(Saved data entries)
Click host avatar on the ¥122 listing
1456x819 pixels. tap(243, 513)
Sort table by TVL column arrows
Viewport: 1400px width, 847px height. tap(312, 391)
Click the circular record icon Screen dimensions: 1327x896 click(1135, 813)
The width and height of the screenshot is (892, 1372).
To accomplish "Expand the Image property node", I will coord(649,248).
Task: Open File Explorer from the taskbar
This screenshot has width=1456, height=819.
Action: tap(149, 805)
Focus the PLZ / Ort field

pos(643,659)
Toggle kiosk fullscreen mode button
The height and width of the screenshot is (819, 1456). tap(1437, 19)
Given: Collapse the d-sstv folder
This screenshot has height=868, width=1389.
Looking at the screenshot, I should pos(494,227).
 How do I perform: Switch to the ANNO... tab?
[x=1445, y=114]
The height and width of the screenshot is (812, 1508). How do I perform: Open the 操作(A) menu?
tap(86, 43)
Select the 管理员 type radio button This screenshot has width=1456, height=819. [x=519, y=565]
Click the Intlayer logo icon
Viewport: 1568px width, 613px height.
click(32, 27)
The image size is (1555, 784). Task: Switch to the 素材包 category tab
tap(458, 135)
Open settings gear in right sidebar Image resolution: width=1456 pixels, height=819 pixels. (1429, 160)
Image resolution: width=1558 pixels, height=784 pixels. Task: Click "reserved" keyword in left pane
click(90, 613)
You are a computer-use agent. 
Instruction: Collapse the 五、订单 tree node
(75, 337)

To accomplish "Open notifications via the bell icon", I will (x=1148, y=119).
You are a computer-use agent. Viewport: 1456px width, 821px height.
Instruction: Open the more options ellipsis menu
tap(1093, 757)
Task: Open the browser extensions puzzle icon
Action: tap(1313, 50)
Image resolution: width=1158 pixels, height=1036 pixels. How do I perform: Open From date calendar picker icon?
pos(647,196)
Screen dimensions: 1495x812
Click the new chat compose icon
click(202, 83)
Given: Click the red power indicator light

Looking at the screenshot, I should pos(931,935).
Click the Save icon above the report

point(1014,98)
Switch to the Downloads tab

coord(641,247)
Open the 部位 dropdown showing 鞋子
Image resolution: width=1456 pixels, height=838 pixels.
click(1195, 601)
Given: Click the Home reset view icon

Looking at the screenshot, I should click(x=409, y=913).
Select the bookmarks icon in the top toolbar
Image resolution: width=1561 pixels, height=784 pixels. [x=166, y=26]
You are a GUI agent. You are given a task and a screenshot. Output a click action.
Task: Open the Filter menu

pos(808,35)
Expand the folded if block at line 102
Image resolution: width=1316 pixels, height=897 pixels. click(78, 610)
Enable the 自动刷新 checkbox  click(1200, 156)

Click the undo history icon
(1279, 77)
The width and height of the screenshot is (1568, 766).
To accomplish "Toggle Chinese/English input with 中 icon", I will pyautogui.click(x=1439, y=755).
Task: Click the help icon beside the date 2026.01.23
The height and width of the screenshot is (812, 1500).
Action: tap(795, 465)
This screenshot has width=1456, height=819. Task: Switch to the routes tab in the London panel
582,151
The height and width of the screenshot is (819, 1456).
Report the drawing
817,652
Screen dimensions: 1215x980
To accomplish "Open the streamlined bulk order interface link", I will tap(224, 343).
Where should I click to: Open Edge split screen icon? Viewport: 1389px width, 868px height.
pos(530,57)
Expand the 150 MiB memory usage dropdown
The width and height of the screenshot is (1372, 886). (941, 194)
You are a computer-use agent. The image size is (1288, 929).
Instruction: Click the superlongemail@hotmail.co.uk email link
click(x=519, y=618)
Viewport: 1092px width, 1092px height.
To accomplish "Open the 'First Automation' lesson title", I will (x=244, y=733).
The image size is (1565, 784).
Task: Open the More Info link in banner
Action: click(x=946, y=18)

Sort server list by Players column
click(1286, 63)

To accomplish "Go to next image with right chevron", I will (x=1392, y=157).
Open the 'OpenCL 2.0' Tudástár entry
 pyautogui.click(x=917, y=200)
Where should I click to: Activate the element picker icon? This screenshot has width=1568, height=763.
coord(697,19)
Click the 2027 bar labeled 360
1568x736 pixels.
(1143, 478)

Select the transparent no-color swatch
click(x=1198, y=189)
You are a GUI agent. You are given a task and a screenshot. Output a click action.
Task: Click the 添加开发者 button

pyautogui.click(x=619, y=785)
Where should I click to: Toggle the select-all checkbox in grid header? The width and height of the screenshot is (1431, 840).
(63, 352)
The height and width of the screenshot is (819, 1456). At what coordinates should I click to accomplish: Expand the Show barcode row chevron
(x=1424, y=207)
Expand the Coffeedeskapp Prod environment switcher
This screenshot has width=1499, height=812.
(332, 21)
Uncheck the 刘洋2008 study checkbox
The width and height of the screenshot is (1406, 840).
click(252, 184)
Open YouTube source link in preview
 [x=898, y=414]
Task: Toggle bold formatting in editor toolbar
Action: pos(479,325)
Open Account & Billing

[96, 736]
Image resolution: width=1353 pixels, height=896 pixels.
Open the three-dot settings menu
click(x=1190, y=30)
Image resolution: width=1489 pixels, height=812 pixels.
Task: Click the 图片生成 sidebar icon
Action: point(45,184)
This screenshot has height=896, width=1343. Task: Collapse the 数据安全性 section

--- Requirement ---
Please output the complete data exactly.

--- Result ---
Click host avatar on the ¥122 listing
1456x819 pixels. tap(243, 513)
Sort table by TVL column arrows
Viewport: 1400px width, 847px height. tap(312, 391)
Click the circular record icon Screen dimensions: 1327x896 click(1135, 813)
The width and height of the screenshot is (892, 1372).
To accomplish "Expand the Image property node", I will coord(649,248).
Task: Open File Explorer from the taskbar
This screenshot has width=1456, height=819.
Action: tap(149, 805)
Focus the PLZ / Ort field

pos(643,659)
Toggle kiosk fullscreen mode button
The height and width of the screenshot is (819, 1456). tap(1437, 19)
Given: Collapse the d-sstv folder
This screenshot has height=868, width=1389.
Looking at the screenshot, I should pos(494,227).
 How do I perform: Switch to the ANNO... tab?
[x=1445, y=114]
The height and width of the screenshot is (812, 1508). How do I perform: Open the 操作(A) menu?
tap(86, 43)
Select the 管理员 type radio button This screenshot has width=1456, height=819. [x=519, y=565]
Click the Intlayer logo icon
Viewport: 1568px width, 613px height.
click(32, 27)
The image size is (1555, 784). Task: Switch to the 素材包 category tab
tap(458, 135)
Open settings gear in right sidebar Image resolution: width=1456 pixels, height=819 pixels. (1429, 160)
Image resolution: width=1558 pixels, height=784 pixels. Task: Click "reserved" keyword in left pane
click(90, 613)
You are a computer-use agent. 
Instruction: Collapse the 五、订单 tree node
(75, 337)

To accomplish "Open notifications via the bell icon", I will (x=1148, y=119).
You are a computer-use agent. Viewport: 1456px width, 821px height.
Instruction: Open the more options ellipsis menu
tap(1093, 757)
Task: Open the browser extensions puzzle icon
Action: tap(1313, 50)
Image resolution: width=1158 pixels, height=1036 pixels. How do I perform: Open From date calendar picker icon?
pos(647,196)
Screen dimensions: 1495x812
Click the new chat compose icon
click(202, 83)
Given: Click the red power indicator light

Looking at the screenshot, I should pos(931,935).
Click the Save icon above the report

point(1014,98)
Switch to the Downloads tab

coord(641,247)
Open the 部位 dropdown showing 鞋子
Image resolution: width=1456 pixels, height=838 pixels.
click(1195, 601)
Given: Click the Home reset view icon

Looking at the screenshot, I should click(x=409, y=913).
Select the bookmarks icon in the top toolbar
Image resolution: width=1561 pixels, height=784 pixels. [x=166, y=26]
You are a GUI agent. You are given a task and a screenshot. Output a click action.
Task: Open the Filter menu

pos(808,35)
Expand the folded if block at line 102
Image resolution: width=1316 pixels, height=897 pixels. click(78, 610)
Enable the 自动刷新 checkbox  click(1200, 156)

Click the undo history icon
(1279, 77)
The width and height of the screenshot is (1568, 766).
To accomplish "Toggle Chinese/English input with 中 icon", I will pyautogui.click(x=1439, y=755).
Task: Click the help icon beside the date 2026.01.23
The height and width of the screenshot is (812, 1500).
Action: tap(795, 465)
This screenshot has width=1456, height=819. Task: Switch to the routes tab in the London panel
582,151
The height and width of the screenshot is (819, 1456).
Report the drawing
817,652
Screen dimensions: 1215x980
To accomplish "Open the streamlined bulk order interface link", I will tap(224, 343).
Where should I click to: Open Edge split screen icon? Viewport: 1389px width, 868px height.
pos(530,57)
Expand the 150 MiB memory usage dropdown
The width and height of the screenshot is (1372, 886). (941, 194)
You are a computer-use agent. The image size is (1288, 929).
Instruction: Click the superlongemail@hotmail.co.uk email link
click(x=519, y=618)
Viewport: 1092px width, 1092px height.
To accomplish "Open the 'First Automation' lesson title", I will (x=244, y=733).
The image size is (1565, 784).
Task: Open the More Info link in banner
Action: click(x=946, y=18)

Sort server list by Players column
click(1286, 63)

To accomplish "Go to next image with right chevron", I will (x=1392, y=157).
Open the 'OpenCL 2.0' Tudástár entry
 pyautogui.click(x=917, y=200)
Where should I click to: Activate the element picker icon? This screenshot has width=1568, height=763.
coord(697,19)
Click the 2027 bar labeled 360
1568x736 pixels.
(1143, 478)

Select the transparent no-color swatch
click(x=1198, y=189)
You are a GUI agent. You are given a task and a screenshot. Output a click action.
Task: Click the 添加开发者 button

pyautogui.click(x=619, y=785)
Where should I click to: Toggle the select-all checkbox in grid header? The width and height of the screenshot is (1431, 840).
(63, 352)
The height and width of the screenshot is (819, 1456). At what coordinates should I click to accomplish: Expand the Show barcode row chevron
(x=1424, y=207)
Expand the Coffeedeskapp Prod environment switcher
This screenshot has width=1499, height=812.
(332, 21)
Uncheck the 刘洋2008 study checkbox
The width and height of the screenshot is (1406, 840).
click(252, 184)
Open YouTube source link in preview
 [x=898, y=414]
Task: Toggle bold formatting in editor toolbar
Action: pos(479,325)
Open Account & Billing

[96, 736]
Image resolution: width=1353 pixels, height=896 pixels.
Open the three-dot settings menu
click(x=1190, y=30)
Image resolution: width=1489 pixels, height=812 pixels.
Task: Click the 图片生成 sidebar icon
Action: point(45,184)
This screenshot has height=896, width=1343. Task: Collapse the 数据安全性 section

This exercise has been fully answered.